Question

$$ {\displaystyle {(x-8)}^{2}={(x+4)}^{2}}$$

Answer

**step1** Understanding the Goal

We are looking for a special number. If we take this number, subtract 8 from it, and then multiply the result by itself, we get a new number. If we take the same special number, add 4 to it, and then multiply that result by itself, we get another new number. Our goal is to find the special number that makes these two new numbers exactly the same.

**step2** Thinking about Equal Products

When we multiply a number by itself, we call it squaring the number. The problem asks us to find a number where (the number minus 8) squared is equal to (the number plus 4) squared. If two numbers, let's call them Number A and Number B, are squared and give the exact same result, it means that Number A and Number B must be related in one of two ways:
Case 1: Number A is exactly the same as Number B. For example, if $$5 \times 5 = 25$$ and $$5 \times 5 = 25$$, then the numbers being squared (5 and 5) are the same.
Case 2: Number A is the opposite of Number B. For example, if $$5 \times 5 = 25$$ and $$-5 \times -5 = 25$$, then the numbers being squared (5 and -5) are opposites. (Thinking about opposites: 5 is 5 steps to the right of zero on a number line, and -5 is 5 steps to the left of zero).

**step3** Applying Case 1

Let's consider Case 1 for our special number: (The special number - 8) is exactly the same as (The special number + 4).
Imagine you have 'the special number'. If you take away 8 from it, you get a smaller result. If you add 4 to it, you get a larger result. It's impossible for a number that has 8 taken away to be the same as the same number that has 4 added to it. For example, if the special number was 10, then $$10-8=2$$ and $$10+4=14$$. Clearly, $$2$$ is not equal to $$14$$. No matter what the special number is, taking away 8 will always give a different result than adding 4. This case does not work.

**step4** Applying Case 2

Now let's consider Case 2: (The special number - 8) is the opposite of (The special number + 4).
This means that one of these results is a positive number and the other is a negative number, but they are the same distance from zero on the number line. For example, if one result is 6, the other must be -6.
Let's find the difference between (The special number + 4) and (The special number - 8). This is like finding the distance between these two points on a number line.
If we start with 'the special number', adding 4 moves us 4 steps to the right on a number line. Subtracting 8 moves us 8 steps to the left from the same starting number.
So, the total distance between the two resulting numbers, (The special number - 8) and (The special number + 4), is $$4 + 8 = 12$$ steps.
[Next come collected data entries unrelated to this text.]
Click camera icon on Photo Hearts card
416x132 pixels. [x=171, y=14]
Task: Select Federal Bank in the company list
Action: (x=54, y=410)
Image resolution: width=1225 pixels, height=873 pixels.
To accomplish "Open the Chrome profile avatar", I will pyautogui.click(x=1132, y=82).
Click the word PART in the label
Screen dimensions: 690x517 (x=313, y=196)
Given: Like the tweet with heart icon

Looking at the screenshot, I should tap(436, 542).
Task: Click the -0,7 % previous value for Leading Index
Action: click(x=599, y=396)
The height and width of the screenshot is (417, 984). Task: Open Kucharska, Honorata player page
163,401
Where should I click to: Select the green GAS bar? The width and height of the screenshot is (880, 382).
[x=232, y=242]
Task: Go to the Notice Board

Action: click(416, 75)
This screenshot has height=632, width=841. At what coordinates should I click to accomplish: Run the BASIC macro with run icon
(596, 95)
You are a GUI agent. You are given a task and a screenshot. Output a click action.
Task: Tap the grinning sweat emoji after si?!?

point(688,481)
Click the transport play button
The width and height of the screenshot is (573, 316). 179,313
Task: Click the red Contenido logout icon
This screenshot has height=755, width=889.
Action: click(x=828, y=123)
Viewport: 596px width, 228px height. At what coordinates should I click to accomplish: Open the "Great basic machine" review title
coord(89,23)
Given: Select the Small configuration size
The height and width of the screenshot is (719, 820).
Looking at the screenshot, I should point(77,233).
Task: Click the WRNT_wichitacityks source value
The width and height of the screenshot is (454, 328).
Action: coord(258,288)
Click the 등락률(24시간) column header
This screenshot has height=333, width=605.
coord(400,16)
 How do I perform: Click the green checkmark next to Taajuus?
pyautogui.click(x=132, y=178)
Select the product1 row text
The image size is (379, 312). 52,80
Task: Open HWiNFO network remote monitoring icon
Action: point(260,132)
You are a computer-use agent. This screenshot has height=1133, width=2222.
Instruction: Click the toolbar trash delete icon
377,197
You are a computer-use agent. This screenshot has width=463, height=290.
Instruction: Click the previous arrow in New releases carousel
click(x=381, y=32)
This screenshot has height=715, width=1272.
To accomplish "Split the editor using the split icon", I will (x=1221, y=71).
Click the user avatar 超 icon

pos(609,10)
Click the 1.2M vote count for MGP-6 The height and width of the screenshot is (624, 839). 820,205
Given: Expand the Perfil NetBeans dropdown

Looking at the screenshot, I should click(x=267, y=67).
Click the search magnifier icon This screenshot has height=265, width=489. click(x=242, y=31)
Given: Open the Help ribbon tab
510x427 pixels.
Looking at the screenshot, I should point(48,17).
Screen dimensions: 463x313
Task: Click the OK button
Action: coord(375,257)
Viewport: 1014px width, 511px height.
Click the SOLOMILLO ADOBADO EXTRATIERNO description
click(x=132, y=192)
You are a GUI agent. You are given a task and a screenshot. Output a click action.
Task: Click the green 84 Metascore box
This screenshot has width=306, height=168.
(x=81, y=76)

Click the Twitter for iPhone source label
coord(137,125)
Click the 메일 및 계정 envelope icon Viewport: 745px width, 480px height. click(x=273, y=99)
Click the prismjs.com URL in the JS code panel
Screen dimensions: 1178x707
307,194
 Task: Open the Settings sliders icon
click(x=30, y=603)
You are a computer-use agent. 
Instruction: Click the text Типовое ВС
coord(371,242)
**step5** Finding the Opposites

We are looking for two numbers that are opposites (one positive, one negative) and are 12 steps apart on the number line.
If two opposite numbers are 12 steps apart, the halfway point between them must be zero.
To find how far each number is from zero, we can divide the total distance by 2: $$12 \div 2 = 6$$.
So, one number must be 6 steps to the right of zero (which is 6), and the other must be 6 steps to the left of zero (which is -6).
This means:
(The special number - 8) must be equal to -6.
(The special number + 4) must be equal to 6.

**step6** Finding the Special Number

Let's use the second part to find our special number: (The special number + 4) must be 6.
To find the special number, we think: "What number, when we add 4 to it, gives us 6?"
We can find this by taking $$6 - 4 = 2$$.
So, the special number is 2.

**step7** Checking the Answer

Let's check if our special number, 2, works for the original problem.
First, let's find (The special number - 8):
$$2 - 8$$: If we start at 2 and move 8 steps backward on a number line, we land on -6.
So, $$(2-8)^2 = (-6)^2 = -6 \times -6 = 36$$.
Next, let's find (The special number + 4):
$$2 + 4 = 6$$.
So, $$(2+4)^2 = (6)^2 = 6 \times 6 = 36$$.
Since $$36 = 36$$, our special number, 2, is correct.
The solution to the problem is 2.